EXERCISE BRIEF: Your response should contain each line of the data that includes "computer".

(ENTRIES SHOWN begins)

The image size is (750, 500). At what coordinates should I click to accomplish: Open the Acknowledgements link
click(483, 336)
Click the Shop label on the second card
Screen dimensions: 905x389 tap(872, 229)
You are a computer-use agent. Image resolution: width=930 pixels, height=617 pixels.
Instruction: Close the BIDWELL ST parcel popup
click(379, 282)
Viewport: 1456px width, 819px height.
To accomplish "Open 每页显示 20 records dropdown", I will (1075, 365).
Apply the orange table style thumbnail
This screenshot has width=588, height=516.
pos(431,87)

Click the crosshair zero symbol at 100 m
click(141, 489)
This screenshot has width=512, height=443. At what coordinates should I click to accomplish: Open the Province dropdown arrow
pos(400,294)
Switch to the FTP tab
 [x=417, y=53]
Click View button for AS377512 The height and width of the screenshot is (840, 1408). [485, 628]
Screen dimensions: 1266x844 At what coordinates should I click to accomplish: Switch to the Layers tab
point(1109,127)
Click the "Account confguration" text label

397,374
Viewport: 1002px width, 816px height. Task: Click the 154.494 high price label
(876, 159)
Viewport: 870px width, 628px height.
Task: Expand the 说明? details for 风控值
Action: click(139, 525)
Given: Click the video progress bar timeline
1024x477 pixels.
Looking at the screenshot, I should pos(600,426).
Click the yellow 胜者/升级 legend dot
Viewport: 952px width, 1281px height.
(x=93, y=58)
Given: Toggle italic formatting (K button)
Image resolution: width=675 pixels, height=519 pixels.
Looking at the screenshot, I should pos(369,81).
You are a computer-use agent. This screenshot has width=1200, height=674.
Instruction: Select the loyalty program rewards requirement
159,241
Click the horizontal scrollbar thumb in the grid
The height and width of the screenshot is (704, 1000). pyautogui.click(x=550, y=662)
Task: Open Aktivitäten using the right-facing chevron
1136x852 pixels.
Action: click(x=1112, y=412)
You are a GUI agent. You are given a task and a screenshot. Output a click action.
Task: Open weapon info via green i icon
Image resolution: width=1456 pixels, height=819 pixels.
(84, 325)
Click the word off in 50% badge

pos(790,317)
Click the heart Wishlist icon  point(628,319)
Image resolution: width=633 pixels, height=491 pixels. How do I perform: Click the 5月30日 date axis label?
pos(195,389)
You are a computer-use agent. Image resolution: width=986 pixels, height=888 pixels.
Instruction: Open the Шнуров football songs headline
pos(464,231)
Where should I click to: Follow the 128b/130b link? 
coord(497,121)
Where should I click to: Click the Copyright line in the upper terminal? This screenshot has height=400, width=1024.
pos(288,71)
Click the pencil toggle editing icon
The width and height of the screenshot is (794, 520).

(ENTRIES SHOWN ends)

ANSWER FOR THIS EXERCISE:
You are a computer-use agent. Image resolution: width=930 pixels, height=617 pixels.
You are a computer-use agent. This screenshot has width=1200, height=674.
You are a computer-use agent. Image resolution: width=986 pixels, height=888 pixels.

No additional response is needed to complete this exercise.